Detail

Federal Judge Overturns CDC’s National Eviction Moratorium; Justice Department Appeals

  • May 7, 2021

Campus sign for U.S. Centers for Disease Control and Prevention (CDC)

A federal judge on May 5 ruled that the U.S. Centers for Disease Control and Prevention (CDC) exceeded its authority by issuing its national eviction moratorium, which is scheduled to expire June 30. (New York Times, May 6)

 National Impact 

  • The federal eviction moratorium – originally enacted by Congress more than a year ago in the CARES Act – was extended by both the Trump and Biden Administrations by executive orders to prevent mass evictions in the face of a public health emergency. (BGov, May 5)

  • The 20-page ruling by Judge Dabney Friedrich of the U.S. District Court for the District of Columbia vacates the moratorium on a nationwide basis, yet does not affect similar eviction moratoriums enacted at the state or local levels. (Wall Street Journal, May 5)

  • The order states, “It is the role of the political branches, and not the courts, to assess the merits of policy measures designed to combat the spread of disease, even during a global pandemic. The question for the Court is a narrow one: Does the Public Health Service Act grant the CDC the legal authority to impose a nationwide eviction moratorium? It does not.” (Washington Post, May 5)

  • The Georgia and Alabama state Realtor associations, along with two housing providers and their property management companies, filed the lawsuit against the U.S. Department of Health and Human Services. (Realtor Magazine, April 29) 

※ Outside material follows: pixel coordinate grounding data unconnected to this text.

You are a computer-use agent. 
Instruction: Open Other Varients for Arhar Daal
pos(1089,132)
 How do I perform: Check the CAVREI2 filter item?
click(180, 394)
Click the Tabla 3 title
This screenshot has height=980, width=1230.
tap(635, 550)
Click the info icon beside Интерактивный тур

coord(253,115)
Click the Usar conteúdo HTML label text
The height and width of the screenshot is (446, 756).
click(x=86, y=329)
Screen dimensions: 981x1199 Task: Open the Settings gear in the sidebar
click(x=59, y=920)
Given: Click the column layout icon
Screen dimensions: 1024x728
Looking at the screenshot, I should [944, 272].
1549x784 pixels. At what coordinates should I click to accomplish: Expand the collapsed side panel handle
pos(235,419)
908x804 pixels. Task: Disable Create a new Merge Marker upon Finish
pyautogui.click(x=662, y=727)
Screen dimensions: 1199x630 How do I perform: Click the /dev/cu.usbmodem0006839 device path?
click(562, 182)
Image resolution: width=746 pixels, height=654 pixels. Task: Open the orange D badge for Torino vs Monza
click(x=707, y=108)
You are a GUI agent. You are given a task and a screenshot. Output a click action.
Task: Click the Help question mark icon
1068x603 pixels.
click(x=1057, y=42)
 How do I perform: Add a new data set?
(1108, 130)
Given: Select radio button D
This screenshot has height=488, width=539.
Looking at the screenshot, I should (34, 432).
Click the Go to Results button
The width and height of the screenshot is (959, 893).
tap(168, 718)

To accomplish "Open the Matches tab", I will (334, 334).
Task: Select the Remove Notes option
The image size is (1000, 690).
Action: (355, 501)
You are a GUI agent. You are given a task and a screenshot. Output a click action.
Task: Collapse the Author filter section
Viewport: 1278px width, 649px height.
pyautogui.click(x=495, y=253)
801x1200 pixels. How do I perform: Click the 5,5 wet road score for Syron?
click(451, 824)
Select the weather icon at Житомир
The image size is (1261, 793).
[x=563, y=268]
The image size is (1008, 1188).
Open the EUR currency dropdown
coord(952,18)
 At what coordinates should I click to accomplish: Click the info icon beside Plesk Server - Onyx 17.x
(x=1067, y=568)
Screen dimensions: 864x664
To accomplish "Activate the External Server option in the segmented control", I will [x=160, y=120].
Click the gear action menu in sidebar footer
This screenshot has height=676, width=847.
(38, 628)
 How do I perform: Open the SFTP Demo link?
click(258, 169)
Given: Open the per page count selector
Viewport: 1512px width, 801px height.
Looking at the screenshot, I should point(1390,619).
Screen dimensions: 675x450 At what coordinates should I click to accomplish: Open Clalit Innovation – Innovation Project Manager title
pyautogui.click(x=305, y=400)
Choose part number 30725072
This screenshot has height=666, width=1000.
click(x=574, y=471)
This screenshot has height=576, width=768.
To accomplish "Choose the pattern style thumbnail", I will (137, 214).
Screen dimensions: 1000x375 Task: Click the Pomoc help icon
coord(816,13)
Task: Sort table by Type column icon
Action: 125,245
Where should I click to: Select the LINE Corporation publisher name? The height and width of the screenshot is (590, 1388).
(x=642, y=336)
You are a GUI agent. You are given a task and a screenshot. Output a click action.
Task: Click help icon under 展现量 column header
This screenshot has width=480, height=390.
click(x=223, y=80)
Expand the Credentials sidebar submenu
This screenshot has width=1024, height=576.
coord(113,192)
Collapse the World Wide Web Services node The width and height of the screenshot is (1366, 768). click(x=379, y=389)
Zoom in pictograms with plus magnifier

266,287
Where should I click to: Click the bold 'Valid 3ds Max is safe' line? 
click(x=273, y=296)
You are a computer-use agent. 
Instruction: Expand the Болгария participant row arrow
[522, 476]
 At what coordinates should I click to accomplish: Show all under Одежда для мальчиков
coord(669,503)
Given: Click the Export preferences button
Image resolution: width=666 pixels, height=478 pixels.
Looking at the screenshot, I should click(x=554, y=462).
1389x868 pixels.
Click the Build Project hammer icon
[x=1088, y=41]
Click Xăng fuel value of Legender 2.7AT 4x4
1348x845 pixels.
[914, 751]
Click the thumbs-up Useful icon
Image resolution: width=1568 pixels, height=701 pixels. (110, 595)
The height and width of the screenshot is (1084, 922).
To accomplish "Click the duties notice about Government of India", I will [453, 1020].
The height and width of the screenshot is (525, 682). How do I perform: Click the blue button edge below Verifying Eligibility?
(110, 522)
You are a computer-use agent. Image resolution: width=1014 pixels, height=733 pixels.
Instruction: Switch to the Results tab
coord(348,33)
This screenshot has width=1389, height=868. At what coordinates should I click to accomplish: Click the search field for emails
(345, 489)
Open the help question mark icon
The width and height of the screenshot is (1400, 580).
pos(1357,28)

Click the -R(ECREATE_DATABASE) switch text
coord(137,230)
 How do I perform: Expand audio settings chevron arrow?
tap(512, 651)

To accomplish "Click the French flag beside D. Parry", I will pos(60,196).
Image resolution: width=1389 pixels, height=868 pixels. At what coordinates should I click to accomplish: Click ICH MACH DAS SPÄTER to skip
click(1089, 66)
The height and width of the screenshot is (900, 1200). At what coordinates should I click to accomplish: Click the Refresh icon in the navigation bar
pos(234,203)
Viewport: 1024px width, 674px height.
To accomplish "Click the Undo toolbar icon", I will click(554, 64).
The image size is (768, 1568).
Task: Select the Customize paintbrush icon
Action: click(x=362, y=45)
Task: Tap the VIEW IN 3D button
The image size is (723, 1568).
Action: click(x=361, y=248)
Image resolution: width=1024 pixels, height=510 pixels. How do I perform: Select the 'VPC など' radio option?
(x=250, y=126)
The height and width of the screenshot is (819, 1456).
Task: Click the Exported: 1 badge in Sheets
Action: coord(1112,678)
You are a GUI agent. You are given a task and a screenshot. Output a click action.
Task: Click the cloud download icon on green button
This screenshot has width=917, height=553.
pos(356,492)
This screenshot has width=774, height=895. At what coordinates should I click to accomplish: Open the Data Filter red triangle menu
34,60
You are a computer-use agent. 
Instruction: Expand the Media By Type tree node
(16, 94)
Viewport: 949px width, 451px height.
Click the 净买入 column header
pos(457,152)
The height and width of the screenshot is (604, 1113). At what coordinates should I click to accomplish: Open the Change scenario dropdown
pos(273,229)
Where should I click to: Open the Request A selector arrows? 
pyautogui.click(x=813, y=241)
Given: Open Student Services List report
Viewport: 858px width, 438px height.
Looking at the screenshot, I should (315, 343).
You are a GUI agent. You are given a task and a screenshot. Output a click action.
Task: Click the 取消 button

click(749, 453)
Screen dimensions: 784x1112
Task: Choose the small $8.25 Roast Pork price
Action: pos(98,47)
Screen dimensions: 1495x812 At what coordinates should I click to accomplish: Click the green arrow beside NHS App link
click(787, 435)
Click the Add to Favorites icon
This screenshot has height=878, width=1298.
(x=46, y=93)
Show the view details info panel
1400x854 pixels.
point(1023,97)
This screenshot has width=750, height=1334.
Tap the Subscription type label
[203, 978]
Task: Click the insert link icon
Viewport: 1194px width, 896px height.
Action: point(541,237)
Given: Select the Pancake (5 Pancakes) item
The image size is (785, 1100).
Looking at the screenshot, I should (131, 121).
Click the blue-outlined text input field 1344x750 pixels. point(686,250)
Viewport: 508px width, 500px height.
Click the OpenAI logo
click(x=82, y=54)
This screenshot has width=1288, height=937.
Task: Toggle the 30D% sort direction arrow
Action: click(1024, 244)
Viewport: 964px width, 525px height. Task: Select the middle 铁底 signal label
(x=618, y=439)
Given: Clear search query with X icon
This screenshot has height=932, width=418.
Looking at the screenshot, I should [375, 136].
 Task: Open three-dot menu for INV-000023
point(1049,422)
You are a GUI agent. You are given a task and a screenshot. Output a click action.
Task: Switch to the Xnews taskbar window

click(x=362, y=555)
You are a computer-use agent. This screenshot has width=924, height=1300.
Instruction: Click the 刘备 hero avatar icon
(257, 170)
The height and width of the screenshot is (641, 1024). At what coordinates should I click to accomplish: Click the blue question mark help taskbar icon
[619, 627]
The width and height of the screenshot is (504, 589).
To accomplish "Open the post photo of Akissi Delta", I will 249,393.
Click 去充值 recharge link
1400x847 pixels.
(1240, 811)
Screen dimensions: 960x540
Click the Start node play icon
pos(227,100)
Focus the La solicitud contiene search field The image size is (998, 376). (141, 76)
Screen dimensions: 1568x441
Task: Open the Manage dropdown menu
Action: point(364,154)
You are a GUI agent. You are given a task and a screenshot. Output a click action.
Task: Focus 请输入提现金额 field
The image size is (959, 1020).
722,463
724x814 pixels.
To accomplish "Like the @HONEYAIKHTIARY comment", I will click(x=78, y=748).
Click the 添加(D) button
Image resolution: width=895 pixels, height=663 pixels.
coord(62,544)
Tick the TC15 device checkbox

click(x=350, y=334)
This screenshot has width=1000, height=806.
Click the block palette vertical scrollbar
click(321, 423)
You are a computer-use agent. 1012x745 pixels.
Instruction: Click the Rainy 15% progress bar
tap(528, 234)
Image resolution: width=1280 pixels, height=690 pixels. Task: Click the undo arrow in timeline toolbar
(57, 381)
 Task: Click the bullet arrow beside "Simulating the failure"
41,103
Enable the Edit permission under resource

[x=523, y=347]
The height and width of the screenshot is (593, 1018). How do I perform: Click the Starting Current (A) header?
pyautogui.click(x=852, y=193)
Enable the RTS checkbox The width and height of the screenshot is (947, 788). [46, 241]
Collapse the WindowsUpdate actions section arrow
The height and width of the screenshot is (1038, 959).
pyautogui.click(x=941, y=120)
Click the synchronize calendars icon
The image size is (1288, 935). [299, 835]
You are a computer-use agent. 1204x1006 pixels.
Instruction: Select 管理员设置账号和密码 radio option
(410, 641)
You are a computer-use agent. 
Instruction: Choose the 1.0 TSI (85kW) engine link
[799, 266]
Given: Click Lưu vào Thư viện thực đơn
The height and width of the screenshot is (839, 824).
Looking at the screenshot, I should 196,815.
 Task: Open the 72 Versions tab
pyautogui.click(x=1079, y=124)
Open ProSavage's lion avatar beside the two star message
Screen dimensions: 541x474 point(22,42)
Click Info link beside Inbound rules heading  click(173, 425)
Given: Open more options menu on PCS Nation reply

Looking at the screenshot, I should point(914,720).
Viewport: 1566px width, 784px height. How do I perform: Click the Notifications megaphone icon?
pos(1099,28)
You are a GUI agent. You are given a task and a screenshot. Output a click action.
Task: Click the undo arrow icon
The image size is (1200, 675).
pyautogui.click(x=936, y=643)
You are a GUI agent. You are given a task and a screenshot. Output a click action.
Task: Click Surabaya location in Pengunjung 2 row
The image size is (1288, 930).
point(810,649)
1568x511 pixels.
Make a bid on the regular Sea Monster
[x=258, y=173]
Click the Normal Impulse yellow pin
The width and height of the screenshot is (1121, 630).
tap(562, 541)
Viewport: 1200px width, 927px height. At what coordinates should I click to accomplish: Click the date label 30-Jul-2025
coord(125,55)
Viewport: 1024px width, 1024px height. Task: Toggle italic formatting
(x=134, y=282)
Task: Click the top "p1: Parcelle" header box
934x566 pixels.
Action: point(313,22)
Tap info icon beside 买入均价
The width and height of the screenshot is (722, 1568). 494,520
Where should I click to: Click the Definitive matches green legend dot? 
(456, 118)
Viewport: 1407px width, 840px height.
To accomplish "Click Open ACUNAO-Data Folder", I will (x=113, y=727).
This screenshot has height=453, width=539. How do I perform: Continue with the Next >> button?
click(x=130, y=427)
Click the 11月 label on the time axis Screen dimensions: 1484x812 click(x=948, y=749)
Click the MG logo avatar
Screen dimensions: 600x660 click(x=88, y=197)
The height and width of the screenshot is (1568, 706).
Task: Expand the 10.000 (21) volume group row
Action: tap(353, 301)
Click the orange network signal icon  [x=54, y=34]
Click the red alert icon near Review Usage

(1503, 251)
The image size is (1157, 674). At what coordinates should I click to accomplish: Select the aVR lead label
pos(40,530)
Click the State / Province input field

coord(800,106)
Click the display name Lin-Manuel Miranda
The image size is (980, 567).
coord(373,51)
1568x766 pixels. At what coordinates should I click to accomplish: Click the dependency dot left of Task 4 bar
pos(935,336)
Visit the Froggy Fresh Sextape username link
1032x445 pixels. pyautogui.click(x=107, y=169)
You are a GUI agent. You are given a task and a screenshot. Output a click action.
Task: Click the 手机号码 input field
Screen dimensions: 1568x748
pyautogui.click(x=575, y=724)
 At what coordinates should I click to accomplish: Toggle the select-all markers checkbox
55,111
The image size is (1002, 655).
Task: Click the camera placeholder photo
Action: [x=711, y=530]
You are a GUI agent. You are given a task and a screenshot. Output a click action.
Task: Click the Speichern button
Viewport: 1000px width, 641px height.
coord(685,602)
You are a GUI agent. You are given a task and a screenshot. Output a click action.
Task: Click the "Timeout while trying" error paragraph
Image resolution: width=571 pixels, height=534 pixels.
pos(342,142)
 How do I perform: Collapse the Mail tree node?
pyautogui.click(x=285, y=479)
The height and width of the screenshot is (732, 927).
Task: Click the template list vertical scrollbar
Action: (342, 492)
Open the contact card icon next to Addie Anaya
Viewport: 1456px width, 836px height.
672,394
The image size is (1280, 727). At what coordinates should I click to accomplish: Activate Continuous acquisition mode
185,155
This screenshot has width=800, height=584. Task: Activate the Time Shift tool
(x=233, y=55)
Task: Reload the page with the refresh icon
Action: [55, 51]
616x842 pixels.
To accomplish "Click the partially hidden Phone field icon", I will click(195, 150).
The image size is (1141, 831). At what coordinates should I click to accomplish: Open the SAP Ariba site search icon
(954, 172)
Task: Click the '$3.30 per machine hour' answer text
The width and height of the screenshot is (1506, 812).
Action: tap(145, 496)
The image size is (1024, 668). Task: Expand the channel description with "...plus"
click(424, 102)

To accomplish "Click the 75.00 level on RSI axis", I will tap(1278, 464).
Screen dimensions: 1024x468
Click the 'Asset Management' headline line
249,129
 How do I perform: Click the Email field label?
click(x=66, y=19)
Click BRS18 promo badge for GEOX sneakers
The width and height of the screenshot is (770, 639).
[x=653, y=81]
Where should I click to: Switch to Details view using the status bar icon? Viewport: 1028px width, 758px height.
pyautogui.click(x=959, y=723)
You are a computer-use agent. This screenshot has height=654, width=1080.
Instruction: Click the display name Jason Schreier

Justice Department Appeal 

Justice Department exterior
  • Brian M. Boynton, Acting Assistant Attorney General for the Justice Department's Civil Division, stated on May 5 that the department would file an appeal of the decision and an emergency stay of the order.

  • Boynton stated, “The Department of Justice respectfully disagrees with today’s decision of the district court in Alabama Association of Realtors v. HHS concluding that the moratorium exceeds CDC’s statutory authority to protect public health. In the department’s view, that decision conflicts with the text of the statute, Congress’s ratification of the moratorium, and the rulings of other courts.”  

  • Judge Friedrich also issued an order late on May 5 that would temporarily allow the moratorium to continue while she considers the Biden administration’s emergency request. The temporary stay is in place “to give the court time to consider the merits” of arguments from both sides. (BGov, May 6)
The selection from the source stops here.